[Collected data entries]
***

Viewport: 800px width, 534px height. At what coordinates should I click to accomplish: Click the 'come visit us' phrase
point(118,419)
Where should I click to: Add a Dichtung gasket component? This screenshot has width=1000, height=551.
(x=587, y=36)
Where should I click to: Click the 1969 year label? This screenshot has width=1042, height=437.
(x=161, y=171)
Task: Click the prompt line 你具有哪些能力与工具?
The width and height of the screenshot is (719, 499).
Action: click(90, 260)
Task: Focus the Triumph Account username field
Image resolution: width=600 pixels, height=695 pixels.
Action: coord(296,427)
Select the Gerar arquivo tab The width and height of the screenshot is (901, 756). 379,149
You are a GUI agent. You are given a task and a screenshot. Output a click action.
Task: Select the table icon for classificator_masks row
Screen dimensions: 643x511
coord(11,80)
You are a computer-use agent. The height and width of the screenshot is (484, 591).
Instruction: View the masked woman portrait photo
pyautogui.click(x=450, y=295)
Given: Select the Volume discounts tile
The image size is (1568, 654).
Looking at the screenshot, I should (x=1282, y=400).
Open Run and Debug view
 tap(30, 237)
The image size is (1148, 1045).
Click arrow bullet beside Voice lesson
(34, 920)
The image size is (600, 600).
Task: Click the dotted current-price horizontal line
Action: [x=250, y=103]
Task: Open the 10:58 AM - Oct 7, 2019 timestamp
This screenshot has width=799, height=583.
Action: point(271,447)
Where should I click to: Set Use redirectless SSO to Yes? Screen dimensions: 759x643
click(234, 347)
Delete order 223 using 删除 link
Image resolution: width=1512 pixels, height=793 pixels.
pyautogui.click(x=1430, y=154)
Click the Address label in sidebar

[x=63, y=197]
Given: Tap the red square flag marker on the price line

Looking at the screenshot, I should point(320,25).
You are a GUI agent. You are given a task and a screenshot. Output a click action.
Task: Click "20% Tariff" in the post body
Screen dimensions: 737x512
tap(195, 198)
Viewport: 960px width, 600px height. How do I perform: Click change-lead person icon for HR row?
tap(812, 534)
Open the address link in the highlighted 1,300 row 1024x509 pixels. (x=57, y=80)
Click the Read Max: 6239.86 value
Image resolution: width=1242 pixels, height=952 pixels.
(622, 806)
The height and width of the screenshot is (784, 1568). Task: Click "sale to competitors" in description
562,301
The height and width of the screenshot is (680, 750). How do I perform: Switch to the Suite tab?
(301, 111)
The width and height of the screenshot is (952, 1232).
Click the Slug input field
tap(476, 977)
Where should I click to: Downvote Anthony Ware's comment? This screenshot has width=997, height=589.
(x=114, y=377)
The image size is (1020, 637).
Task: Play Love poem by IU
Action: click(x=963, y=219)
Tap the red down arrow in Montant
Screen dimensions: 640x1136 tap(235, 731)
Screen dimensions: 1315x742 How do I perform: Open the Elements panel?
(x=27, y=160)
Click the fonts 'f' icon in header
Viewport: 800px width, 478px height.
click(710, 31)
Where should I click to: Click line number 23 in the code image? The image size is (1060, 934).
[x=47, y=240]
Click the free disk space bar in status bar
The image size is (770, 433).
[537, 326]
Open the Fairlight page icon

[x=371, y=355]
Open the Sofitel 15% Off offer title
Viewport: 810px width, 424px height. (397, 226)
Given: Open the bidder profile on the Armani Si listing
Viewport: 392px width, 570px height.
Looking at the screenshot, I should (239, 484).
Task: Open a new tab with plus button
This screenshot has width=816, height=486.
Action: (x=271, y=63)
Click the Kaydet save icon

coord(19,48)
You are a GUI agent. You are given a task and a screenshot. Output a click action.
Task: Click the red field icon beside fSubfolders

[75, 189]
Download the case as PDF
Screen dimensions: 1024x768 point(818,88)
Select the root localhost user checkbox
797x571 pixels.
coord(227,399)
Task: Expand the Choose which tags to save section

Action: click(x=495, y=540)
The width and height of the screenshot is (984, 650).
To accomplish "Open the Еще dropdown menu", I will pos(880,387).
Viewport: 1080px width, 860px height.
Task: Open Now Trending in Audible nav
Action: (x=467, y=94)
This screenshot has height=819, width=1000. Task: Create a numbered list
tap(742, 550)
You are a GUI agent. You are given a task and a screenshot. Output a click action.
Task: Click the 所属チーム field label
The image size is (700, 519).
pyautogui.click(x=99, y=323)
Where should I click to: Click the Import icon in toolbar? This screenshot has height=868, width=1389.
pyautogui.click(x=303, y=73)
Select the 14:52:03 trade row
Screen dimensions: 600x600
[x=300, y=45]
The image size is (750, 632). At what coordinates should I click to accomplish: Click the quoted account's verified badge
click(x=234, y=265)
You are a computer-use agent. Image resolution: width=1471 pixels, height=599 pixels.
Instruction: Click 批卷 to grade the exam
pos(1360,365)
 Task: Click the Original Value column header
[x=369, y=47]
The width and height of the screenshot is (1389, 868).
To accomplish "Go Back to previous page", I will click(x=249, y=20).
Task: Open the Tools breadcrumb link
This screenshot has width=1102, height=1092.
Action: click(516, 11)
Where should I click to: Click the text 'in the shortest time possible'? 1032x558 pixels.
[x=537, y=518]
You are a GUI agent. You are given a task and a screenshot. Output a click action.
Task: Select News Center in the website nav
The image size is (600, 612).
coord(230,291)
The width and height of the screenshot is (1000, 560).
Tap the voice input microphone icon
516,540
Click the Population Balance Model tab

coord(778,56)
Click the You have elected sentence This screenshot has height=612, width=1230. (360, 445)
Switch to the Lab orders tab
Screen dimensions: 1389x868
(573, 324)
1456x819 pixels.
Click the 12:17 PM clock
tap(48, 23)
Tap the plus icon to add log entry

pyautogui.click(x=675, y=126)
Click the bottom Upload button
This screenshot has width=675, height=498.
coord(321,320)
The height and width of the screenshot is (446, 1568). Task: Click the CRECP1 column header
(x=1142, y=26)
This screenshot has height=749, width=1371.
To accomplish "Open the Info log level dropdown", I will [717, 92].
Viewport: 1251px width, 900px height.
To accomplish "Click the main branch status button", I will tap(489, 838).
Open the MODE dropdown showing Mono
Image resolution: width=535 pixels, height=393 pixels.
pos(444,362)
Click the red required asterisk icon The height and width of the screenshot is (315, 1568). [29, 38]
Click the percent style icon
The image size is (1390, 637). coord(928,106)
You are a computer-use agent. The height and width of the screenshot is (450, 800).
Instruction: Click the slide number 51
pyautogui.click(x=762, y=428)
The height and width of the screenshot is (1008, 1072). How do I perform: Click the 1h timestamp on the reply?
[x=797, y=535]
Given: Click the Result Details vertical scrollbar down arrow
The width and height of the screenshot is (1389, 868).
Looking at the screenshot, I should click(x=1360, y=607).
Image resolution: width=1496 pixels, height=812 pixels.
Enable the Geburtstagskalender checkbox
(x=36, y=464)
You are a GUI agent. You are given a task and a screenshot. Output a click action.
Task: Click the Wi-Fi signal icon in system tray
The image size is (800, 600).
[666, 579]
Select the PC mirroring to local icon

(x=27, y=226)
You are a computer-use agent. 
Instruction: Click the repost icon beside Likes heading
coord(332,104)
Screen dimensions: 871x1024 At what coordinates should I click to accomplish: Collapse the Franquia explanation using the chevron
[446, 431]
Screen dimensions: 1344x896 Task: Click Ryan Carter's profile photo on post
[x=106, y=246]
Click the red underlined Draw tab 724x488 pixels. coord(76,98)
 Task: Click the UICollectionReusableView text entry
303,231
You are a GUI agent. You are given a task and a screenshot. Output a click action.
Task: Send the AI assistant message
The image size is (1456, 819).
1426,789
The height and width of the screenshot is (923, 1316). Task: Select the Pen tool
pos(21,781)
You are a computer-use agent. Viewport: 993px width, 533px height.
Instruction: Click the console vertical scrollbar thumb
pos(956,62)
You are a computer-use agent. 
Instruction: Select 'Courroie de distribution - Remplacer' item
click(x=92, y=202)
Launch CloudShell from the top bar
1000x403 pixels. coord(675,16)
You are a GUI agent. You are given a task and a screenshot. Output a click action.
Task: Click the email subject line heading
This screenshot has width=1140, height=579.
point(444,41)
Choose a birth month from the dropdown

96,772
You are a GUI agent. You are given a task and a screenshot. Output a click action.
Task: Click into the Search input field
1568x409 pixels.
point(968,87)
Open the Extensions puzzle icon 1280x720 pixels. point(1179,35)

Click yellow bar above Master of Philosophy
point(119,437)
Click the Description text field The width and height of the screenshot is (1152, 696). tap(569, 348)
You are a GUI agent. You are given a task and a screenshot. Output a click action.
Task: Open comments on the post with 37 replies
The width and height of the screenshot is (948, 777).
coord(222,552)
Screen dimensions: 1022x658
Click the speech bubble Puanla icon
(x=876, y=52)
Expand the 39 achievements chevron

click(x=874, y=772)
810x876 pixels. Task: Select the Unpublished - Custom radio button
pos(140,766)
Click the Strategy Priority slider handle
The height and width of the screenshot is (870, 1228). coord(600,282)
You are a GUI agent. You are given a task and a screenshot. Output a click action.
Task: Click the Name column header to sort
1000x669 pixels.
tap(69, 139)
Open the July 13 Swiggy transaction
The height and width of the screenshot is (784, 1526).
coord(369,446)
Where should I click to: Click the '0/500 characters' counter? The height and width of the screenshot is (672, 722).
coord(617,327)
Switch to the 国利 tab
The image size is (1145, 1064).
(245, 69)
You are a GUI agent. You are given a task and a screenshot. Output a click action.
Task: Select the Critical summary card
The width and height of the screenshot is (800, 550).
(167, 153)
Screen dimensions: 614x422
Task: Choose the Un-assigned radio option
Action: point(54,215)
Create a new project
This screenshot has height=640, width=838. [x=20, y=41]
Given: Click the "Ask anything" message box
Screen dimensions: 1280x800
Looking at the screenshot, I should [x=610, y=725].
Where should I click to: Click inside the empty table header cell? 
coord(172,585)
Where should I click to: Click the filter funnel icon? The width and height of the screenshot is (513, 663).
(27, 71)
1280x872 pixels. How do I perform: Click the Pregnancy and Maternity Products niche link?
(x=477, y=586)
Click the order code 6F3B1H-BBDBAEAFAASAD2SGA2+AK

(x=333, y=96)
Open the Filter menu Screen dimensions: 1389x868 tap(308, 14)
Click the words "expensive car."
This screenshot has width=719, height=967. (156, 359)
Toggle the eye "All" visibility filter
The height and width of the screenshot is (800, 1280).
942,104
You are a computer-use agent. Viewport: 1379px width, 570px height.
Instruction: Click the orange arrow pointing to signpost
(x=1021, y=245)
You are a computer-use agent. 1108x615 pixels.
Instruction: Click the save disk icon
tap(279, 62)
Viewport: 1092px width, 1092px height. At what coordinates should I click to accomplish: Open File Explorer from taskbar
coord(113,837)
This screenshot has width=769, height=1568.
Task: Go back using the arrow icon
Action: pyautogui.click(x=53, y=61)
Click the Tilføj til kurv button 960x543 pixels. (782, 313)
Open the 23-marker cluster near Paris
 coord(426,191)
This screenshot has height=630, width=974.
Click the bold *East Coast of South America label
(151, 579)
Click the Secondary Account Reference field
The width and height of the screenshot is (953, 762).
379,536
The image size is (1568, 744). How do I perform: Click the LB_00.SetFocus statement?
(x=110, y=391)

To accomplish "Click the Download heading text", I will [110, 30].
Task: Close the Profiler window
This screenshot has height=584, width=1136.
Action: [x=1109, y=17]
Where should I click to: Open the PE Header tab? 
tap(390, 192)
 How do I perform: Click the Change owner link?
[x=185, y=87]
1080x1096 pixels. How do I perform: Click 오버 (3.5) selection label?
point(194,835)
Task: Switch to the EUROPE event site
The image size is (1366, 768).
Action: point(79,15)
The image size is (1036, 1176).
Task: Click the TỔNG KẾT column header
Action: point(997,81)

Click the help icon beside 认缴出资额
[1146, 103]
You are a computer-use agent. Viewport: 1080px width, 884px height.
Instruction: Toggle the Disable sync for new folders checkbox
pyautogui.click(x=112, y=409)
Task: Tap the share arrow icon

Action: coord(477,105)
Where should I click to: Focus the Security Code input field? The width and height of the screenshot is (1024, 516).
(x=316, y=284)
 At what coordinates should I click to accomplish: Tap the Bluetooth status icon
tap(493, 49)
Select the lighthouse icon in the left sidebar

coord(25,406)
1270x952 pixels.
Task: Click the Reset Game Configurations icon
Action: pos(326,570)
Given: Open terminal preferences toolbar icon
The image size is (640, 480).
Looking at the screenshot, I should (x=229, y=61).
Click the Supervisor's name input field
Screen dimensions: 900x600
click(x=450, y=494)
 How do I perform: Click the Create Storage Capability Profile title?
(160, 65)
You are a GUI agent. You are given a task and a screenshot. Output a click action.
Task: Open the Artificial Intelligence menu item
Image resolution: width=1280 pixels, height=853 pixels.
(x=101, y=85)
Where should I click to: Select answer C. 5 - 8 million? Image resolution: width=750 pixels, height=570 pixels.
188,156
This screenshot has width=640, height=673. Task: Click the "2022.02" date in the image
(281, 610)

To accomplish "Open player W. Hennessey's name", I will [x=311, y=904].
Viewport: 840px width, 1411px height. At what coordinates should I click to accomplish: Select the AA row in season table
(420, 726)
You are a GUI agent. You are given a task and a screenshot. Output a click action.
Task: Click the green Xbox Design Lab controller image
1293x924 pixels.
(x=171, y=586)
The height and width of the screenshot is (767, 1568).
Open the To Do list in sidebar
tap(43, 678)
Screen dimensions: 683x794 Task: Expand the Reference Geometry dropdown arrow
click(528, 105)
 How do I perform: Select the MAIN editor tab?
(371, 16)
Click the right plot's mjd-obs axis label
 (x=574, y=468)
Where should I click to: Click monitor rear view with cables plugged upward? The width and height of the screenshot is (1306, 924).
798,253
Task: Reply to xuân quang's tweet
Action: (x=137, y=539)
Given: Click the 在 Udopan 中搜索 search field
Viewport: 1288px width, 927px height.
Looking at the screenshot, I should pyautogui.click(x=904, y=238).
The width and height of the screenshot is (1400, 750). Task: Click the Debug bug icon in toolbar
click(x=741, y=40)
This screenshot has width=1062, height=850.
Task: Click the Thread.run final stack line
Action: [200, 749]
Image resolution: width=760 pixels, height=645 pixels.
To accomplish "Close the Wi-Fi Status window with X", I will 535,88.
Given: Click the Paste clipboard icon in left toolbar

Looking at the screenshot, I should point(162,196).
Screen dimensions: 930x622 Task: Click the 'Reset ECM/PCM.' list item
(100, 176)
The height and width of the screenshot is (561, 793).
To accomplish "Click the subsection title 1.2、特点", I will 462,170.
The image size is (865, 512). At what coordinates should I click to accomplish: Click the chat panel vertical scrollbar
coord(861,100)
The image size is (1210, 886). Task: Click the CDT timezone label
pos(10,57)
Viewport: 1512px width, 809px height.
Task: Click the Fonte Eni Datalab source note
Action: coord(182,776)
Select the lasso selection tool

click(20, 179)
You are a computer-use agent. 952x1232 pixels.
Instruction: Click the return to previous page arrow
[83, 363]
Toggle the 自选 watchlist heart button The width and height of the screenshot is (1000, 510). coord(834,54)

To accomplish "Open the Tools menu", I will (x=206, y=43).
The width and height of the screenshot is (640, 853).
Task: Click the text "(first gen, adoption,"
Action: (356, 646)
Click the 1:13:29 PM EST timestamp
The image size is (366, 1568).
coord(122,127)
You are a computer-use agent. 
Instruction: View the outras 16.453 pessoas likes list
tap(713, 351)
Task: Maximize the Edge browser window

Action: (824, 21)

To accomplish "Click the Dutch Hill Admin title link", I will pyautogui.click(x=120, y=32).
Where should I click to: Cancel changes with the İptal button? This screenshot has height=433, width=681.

***

▶ [WHAT TO DO]
Starting with the line with "The height and width of the screenshot is (784, 1526)." above and going on through the line with "Task: Select the Critical summary card", transcribe every line exactly, both ends included, and add nothing.

▶ [SOLUTION TO THE EXERCISE]
The height and width of the screenshot is (784, 1526).
coord(369,446)
Where should I click to: Click the '0/500 characters' counter? The height and width of the screenshot is (672, 722).
coord(617,327)
Switch to the 国利 tab
The image size is (1145, 1064).
(245, 69)
You are a GUI agent. You are given a task and a screenshot. Output a click action.
Task: Select the Critical summary card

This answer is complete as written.